Arquitectura dibujada

                 O arquitectura soñada, o arquitectura no construida (si es que a eso se le puede llamar arquitectura). 

Proyectos fallidos, clientes fallidos, arquitecto fallido...

                 Siempre he afirmado que un arquitecto, si pierde una mano,                                         no se queda manco si no que se queda mudo.                Hoy ya no lo diría tan convencido. 

Recién iniciado mi ejercicio profesional irrumpieron los ordenadores en nuestros estudios como un elefante en una cacharrería. Y, mientras nos subíamos apasionados al carro de la pantalla y el teclado, me di cuenta de que pronto perderíamos lo que siempre había sido nuestra seña de identidad: nuestra habilidad (innata o aprendida, que más da) para el dibujo, nuestra imagen siempre asociada al tablero, nuestra personalidad como tipos incapaces de transmitir nuestras ideas si no era con papel y un lápiz bien afilado en la mano.

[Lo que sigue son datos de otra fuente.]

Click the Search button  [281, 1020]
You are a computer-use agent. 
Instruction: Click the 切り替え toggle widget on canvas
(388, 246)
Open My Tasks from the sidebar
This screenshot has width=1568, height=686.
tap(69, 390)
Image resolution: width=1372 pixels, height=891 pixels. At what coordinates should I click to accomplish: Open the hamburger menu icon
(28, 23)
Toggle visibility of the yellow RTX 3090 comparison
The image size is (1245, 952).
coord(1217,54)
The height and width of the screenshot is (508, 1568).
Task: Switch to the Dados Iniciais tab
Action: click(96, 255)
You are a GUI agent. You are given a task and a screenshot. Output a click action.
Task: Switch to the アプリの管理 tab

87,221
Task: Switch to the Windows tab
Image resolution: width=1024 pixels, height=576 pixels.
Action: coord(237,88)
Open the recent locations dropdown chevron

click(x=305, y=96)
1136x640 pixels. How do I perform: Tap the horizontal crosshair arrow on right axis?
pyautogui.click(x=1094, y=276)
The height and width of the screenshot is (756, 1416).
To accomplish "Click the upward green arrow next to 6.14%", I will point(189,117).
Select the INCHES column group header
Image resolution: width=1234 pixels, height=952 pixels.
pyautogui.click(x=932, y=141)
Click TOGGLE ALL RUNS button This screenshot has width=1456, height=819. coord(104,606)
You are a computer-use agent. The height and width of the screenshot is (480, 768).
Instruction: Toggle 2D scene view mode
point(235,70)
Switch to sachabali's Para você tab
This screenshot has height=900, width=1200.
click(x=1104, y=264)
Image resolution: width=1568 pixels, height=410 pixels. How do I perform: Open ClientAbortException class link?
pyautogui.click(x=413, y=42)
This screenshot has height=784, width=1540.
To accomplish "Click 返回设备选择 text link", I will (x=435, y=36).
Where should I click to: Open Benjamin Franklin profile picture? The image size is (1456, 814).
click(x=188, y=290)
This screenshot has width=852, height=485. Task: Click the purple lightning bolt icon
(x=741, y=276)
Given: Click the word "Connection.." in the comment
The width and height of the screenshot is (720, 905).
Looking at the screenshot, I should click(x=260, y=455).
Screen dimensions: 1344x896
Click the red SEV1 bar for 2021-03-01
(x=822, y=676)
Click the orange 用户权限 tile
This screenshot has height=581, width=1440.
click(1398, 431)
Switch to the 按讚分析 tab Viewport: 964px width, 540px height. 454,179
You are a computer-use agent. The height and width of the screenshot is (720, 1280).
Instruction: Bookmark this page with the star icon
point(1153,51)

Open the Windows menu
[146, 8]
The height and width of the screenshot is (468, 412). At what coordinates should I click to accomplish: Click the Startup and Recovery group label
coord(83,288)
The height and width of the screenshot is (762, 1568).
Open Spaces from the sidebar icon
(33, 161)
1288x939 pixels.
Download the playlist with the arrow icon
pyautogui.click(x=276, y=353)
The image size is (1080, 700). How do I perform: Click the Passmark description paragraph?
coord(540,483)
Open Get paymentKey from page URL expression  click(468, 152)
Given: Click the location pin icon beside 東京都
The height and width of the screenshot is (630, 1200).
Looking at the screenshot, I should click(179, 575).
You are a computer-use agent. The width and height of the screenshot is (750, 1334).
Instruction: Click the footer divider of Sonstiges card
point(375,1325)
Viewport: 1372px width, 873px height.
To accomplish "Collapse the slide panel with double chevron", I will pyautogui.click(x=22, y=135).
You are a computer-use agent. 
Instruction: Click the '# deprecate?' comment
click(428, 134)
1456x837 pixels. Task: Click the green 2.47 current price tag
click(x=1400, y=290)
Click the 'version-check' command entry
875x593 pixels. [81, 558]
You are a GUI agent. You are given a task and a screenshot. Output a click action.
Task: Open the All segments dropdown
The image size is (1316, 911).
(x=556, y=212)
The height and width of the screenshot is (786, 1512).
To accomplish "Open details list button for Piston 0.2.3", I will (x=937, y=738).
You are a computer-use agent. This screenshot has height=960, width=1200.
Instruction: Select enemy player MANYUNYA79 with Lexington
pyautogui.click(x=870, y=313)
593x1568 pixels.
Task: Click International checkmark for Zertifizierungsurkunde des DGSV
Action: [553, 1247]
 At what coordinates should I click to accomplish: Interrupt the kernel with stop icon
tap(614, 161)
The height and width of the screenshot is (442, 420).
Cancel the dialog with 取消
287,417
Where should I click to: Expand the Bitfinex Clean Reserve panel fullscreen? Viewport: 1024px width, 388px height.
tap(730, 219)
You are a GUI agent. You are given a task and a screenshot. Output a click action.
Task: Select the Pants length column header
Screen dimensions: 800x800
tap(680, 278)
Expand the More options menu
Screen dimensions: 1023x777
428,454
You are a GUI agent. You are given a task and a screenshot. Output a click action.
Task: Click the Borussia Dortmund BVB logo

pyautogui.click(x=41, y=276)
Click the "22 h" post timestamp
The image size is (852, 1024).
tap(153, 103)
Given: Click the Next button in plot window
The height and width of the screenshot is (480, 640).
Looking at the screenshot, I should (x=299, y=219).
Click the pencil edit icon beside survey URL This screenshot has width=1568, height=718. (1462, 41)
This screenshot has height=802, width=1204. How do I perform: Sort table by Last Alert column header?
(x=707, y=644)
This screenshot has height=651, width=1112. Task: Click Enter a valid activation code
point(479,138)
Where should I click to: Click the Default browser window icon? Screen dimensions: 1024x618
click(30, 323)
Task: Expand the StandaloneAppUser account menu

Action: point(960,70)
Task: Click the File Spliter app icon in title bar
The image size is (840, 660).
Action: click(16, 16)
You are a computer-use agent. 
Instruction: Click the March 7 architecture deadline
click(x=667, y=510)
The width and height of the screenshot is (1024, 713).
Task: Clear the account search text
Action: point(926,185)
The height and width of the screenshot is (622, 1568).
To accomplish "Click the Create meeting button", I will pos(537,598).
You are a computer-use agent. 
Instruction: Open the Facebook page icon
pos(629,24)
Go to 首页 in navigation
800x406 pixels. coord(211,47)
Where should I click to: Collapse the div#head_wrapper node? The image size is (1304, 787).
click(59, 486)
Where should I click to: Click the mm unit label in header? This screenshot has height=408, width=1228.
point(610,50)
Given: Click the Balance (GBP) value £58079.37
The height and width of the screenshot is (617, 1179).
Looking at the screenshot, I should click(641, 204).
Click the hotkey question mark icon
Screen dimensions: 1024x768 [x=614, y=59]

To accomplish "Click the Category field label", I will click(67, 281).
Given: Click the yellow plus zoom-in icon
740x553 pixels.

Hoy las nuevas generaciones son capaces de crear mundos cibernéticos, imágenes fotorrealistas imposibles de distinguir de la realidad... y después tener dificultades para leer un plano o dibujar un detalle si no es tirando de un banco de datos prefabricado.    ¿Cómo narices darán indicaciones a los encargados en obra?    ¿Sabrán que un pilar de hormigón es un sitio magnífico para poder hacerle un detalle al albañil?

Por eso desde el principio hice los bocetos a lápiz. A escala sí, pero a mano alzada. Prohibido el ordenador en esta fase. Y esos bocetos eran los que enseñaba al cliente, sobre los que se discutía y sobre los que el propio cliente hacía sus propios garabatos, croquis sobre croquis, aumentando cada vez un poco la escala y, con ello, el nivel de detalle y la información contenida en el plano. 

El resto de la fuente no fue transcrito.